Still the lovers floated up and down the Riva,
their feet on clouds, their heads in the heavens.
Never a day did he miss, and always with a wave
of her hand to me as they passed: down to Malamocco
on Sundays with another girl as chaperon, or over to
Mestre by boat for the festa, coming home in the
moonlight, the tip of his cigarette alone lighting her
face.

One morning--the lovers had only been waiting
for their month's pay--Luigi came sailing down the
canal to my lodgings, his gondola in gala attire,--
bunches of flowers tied at each corner of the tenda;
a mass of blossoms in the lamp socket; he himself
in his best white suit, a new red sash around his
waist--his own colors--and off we went to San
Rosario up the Giudecca.
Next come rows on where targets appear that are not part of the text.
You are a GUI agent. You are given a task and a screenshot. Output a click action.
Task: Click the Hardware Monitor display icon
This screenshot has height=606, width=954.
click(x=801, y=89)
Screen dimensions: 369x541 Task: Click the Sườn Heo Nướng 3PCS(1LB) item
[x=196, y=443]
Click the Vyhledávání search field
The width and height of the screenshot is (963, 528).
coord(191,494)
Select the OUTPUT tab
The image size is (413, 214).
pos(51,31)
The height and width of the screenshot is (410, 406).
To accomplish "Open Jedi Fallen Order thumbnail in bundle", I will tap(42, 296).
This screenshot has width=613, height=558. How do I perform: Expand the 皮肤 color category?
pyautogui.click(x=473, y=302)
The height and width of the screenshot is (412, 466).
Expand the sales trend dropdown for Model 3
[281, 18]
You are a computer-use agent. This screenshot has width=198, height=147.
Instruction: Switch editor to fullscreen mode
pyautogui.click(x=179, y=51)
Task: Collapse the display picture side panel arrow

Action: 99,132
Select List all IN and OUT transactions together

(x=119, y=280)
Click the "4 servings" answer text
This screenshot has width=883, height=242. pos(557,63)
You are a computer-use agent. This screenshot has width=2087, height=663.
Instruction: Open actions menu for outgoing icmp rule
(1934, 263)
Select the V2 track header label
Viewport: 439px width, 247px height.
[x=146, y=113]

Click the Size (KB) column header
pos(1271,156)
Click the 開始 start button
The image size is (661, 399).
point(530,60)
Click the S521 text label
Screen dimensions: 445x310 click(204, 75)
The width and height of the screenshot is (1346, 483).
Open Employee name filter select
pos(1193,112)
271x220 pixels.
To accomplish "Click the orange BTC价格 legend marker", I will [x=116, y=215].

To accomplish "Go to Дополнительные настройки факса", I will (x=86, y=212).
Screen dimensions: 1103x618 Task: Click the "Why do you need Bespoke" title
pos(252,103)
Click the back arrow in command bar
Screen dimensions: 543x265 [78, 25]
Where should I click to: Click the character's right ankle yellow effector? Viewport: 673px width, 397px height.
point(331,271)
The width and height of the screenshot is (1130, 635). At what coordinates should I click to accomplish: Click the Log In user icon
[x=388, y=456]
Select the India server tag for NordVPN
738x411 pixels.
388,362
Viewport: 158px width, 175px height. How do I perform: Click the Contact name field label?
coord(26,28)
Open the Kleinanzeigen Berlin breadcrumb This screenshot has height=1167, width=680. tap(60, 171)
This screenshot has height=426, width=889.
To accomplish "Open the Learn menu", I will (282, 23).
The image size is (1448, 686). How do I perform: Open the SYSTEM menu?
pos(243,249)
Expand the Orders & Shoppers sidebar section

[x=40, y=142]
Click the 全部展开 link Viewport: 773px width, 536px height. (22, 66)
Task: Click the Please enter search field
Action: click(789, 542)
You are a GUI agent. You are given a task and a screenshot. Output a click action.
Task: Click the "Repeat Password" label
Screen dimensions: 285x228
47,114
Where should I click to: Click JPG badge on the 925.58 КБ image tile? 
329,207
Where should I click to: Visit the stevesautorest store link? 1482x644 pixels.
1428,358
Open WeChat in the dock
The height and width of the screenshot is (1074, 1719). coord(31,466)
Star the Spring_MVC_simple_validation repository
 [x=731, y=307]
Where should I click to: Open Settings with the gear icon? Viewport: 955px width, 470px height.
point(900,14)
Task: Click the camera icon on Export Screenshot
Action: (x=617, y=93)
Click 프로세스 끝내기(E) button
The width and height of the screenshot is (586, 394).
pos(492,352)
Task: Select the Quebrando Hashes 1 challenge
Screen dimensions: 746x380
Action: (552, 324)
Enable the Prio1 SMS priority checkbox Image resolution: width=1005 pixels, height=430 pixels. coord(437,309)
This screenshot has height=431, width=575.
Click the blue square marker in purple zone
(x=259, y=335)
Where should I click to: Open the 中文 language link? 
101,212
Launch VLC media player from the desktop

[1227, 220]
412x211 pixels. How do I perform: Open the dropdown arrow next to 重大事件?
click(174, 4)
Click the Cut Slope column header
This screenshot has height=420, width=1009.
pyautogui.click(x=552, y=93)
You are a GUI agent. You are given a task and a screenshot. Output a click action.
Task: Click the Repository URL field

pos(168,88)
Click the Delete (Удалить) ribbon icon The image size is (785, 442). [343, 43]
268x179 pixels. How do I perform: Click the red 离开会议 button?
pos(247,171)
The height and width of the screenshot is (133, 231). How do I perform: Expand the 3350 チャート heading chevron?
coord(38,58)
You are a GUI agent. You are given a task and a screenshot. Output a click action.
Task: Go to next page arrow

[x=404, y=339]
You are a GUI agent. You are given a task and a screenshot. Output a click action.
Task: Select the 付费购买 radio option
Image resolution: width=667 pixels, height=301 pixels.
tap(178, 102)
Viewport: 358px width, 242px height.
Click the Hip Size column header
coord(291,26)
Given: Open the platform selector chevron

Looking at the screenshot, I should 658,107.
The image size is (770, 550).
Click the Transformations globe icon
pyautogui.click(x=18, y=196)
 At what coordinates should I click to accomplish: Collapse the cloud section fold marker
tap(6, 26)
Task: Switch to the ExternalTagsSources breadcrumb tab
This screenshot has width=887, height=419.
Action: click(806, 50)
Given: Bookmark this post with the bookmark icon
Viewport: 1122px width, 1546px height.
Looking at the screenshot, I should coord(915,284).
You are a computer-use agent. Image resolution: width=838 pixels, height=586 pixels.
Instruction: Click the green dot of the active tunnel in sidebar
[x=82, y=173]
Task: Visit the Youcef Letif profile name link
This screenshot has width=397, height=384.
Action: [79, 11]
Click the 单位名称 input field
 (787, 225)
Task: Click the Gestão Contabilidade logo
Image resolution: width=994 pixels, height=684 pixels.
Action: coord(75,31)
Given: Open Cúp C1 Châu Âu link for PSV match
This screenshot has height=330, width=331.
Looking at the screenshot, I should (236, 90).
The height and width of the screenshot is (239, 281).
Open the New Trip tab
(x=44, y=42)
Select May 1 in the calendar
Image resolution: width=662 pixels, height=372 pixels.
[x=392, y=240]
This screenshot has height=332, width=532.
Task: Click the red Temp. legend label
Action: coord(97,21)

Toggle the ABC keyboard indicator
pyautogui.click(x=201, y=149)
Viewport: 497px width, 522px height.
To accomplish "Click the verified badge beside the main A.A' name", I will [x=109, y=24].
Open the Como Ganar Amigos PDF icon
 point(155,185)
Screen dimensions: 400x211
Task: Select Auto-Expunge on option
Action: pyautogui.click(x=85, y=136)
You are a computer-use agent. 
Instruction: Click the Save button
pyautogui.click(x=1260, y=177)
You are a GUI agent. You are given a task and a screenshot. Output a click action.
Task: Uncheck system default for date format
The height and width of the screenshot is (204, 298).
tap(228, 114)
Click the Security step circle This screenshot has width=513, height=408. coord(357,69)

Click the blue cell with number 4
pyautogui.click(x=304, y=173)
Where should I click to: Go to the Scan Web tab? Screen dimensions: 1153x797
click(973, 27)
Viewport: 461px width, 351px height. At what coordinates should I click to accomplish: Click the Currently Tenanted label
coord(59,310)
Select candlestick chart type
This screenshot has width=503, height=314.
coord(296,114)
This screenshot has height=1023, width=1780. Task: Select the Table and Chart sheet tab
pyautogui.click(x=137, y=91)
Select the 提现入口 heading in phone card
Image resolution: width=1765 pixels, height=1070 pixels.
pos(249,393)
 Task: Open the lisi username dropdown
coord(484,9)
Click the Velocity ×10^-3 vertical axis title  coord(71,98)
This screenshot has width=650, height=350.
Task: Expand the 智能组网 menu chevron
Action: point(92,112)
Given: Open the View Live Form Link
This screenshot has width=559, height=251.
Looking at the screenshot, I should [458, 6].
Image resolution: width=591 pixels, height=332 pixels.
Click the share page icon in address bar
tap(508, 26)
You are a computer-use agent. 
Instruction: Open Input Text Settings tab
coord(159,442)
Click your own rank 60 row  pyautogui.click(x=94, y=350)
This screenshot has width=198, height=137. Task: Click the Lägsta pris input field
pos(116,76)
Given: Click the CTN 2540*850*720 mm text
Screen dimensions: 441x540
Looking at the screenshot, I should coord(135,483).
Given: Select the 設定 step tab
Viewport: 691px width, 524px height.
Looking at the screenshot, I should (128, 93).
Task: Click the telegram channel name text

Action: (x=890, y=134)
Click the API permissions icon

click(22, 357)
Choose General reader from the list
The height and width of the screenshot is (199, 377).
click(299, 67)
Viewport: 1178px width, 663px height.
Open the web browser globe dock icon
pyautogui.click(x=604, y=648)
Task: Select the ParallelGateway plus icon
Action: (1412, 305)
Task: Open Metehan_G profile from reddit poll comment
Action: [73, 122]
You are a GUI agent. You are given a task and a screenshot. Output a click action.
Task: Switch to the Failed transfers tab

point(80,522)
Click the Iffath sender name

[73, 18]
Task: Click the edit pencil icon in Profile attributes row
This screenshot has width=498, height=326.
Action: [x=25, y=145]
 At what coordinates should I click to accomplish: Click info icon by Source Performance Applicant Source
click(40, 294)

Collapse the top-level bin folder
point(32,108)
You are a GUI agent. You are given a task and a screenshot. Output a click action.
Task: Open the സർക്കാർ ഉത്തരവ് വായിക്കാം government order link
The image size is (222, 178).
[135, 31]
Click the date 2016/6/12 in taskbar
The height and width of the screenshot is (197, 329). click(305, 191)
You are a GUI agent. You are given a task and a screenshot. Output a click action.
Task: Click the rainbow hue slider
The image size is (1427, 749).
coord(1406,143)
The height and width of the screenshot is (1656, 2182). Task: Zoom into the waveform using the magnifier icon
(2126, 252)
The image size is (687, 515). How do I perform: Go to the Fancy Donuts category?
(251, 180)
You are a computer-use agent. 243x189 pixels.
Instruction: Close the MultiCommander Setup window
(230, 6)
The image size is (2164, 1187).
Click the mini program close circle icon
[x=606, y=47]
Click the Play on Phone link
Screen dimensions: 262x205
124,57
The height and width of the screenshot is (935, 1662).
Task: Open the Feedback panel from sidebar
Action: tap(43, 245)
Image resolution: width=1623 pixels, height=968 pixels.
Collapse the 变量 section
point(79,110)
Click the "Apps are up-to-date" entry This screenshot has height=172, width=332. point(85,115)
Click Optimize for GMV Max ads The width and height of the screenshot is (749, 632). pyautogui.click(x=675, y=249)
And the Borodinis turned
out in great force, and so did all the other 'inis, and
'olas, and 'ninos--dozens of them--and in came
Loretta, so beautiful that everybody held his breath;
and we all gathered about the altar, and good
Father Garola stepped down and took their hands;
and two candles were lighted and a little bell rang;
and then somebody signed a book--somebody with
the bearing of a prince--Borodini, I think--and then
Luigi, his rich, sunburned face and throat in contrast
with his white shirt, moved up and affixed his name
to the register; and then a door opened on the side
and they all went out into the sunlight.